他にも色々ありますが、こういうローカルなお話は、時間をかけないとなかなか聞けないでしょう。
親睦会も終わりに近づいたころ、地域の方々が『北信流』という北信地方伝統の歓迎の儀式を行ってくれました。
主賓とゲストが向かい合わせになり盃を交わす儀式です。
私はこういった伝統儀式に対して、『面倒くさいな』という否定的な感情が先にくる人間でした。
しかし、初対面の人間同士で緊張感もある中で、こういった儀式を行うことで場に一体感が生まれるのです。
織田信長が桶狭間に向かって出陣するにあたり、『敦盛』を舞い、熱田神宮で『戦勝祈願』をしたということですが、そういった儀式は人の士気を高め一種の仲間意識を生み出します。
違った考を持った人たちがルールに沿って同じ行動をするというそれだけのことではありますが、それだけのことで人の気持ちは大きく左右するものです。
伝統行事として残っているだけのことはあると痛感しました。
↑現地。町内会長のご自宅です。築25年とのことでしたが綺麗に手入れされています。
↑薪ストーブ。体だけでなく心も温まります。
『おしぼり』とはレストランで出てくる『手を拭くおしぼり』ではありません。大根の絞り汁の意味で、その絞り汁に信州の辛味噌を入れたつけ汁で食べる蕎麦です。
↑大根おろしの身ではなく、汁だけを使っています。
↑この蕎麦の美しさを見てください。ご自宅でこのレベルの蕎麦を提供できるところはそう多くはないはずです。
↑使用している大根。ねずみ大根という名前で山国の痩せ地に育つ辛味大根。名前の由来は先端がねずみのしっぽに見えるからとのこと。
『おしぼり蕎麦』の味はどうだったかといいますと、とてつもなく辛いです。辛党にはたまらない味でしょう。味噌を入れるほど辛みは薄まります。
『信濃に行くなら蕎麦はうまいが、つゆは江戸から持って行け』という言葉が江戸時代にあったそうですが、まさにそのとおりの味でした。
食事のときから寝るときまで、町内会長との話が尽きることはありませんでした。話を聞いていると地域を強く愛しているということが伝わってきます。
その地域愛を感じると同時に、そこまでの地域愛を持っていない自分との温度差を自覚することにもなりました。
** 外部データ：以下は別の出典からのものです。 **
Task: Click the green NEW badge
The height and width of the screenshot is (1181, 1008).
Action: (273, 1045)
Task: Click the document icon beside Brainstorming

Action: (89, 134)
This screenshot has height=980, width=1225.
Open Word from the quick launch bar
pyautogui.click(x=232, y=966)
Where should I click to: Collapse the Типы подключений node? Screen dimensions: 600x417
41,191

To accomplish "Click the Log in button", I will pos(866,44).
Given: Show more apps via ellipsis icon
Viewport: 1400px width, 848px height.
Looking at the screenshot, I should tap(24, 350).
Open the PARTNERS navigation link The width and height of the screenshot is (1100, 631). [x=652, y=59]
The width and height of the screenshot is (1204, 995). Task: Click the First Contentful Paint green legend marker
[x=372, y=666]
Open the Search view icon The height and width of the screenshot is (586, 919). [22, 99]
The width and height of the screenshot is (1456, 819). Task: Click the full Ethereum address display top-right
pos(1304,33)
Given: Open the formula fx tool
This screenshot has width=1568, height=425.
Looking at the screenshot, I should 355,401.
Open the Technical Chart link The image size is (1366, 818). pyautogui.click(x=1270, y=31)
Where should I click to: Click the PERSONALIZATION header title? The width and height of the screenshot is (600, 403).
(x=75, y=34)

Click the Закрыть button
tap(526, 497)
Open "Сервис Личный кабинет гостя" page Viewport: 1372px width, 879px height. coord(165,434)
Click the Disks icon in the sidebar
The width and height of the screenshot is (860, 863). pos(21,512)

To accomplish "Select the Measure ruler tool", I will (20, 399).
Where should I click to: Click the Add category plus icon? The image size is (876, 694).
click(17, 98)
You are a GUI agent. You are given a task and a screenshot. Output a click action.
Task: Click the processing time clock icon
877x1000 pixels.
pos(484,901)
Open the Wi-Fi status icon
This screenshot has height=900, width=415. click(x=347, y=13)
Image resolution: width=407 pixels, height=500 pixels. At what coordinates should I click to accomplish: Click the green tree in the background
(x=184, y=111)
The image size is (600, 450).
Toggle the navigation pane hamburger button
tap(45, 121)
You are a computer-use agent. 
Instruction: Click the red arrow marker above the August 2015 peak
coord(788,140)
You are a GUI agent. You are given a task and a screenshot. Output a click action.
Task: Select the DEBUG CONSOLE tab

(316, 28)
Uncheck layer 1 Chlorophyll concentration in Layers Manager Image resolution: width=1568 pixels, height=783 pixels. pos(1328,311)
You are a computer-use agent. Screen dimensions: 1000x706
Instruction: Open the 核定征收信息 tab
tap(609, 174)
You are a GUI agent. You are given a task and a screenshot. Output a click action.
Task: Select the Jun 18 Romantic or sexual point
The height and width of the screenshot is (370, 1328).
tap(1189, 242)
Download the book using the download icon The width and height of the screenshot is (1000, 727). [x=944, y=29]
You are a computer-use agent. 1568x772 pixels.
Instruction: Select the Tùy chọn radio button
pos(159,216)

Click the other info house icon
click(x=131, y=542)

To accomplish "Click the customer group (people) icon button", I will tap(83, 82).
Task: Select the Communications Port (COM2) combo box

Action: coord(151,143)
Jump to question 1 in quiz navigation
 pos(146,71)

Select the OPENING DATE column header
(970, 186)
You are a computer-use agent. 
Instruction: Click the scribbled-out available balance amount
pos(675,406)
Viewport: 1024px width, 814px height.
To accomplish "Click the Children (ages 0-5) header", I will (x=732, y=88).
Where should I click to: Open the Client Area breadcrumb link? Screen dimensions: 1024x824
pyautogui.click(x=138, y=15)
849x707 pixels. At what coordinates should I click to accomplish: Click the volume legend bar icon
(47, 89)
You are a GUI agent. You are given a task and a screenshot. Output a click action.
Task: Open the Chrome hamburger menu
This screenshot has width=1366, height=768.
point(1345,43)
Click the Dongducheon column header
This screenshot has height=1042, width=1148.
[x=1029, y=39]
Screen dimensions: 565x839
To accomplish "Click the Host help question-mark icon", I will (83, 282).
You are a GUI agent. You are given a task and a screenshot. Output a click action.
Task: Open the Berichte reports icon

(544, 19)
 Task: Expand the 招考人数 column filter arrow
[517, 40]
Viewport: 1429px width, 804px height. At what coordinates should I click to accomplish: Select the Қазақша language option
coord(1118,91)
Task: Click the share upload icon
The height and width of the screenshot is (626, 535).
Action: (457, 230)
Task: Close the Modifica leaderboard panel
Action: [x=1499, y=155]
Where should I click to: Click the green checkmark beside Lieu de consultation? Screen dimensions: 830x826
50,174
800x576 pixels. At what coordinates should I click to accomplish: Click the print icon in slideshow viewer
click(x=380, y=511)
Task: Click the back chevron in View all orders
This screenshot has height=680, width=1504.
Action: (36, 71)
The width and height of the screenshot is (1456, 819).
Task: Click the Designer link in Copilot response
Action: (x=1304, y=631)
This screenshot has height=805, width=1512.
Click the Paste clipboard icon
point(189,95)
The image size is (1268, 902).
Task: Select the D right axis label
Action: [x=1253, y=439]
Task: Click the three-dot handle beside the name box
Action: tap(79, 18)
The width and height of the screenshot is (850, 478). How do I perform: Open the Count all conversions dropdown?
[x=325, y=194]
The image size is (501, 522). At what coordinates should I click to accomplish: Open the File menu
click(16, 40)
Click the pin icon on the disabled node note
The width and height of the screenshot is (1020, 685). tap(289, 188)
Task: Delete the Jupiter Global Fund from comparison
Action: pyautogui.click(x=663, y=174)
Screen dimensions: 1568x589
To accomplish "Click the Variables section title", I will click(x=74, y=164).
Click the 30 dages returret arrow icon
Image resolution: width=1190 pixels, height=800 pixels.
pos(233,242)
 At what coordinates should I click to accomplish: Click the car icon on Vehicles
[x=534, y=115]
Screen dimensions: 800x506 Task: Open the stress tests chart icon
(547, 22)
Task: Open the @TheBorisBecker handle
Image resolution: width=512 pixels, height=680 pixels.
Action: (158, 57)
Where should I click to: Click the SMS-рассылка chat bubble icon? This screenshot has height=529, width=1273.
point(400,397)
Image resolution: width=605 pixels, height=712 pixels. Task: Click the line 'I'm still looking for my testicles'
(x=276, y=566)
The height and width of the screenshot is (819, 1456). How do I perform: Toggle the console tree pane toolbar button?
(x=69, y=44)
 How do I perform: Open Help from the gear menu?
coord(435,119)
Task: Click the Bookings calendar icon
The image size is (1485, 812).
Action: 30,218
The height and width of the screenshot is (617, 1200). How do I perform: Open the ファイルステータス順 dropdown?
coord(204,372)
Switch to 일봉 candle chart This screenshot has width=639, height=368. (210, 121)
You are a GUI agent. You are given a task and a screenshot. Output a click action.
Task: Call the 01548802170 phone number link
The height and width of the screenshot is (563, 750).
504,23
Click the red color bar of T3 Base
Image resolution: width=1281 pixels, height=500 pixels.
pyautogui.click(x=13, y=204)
それは自分が地方で暮らすことの不安にもつながりました。
いずれ感じる不安を先に体験できたということは非常に貴重です。
『本当はお金なんかいらねっけど、宿泊料としてどうしてもお金取っとけって自治体の人が言うから仕方なくてよ』
『こんなに多くの人がここに来てくれて本当に嬉しいんだ。でも採用する人数は決まっているから、本当はみんな採用したいんだけど、恨みっこなしでな』
という言葉が今でも心に残ります。
ここには『人の魅力』があると思いました。
そうして翌朝、とても良い印象を抱いてお別れすることになりました。
人の魅力が残る地域が廃れることはありません。きっとこの地域は末永く栄えていくことでしょう。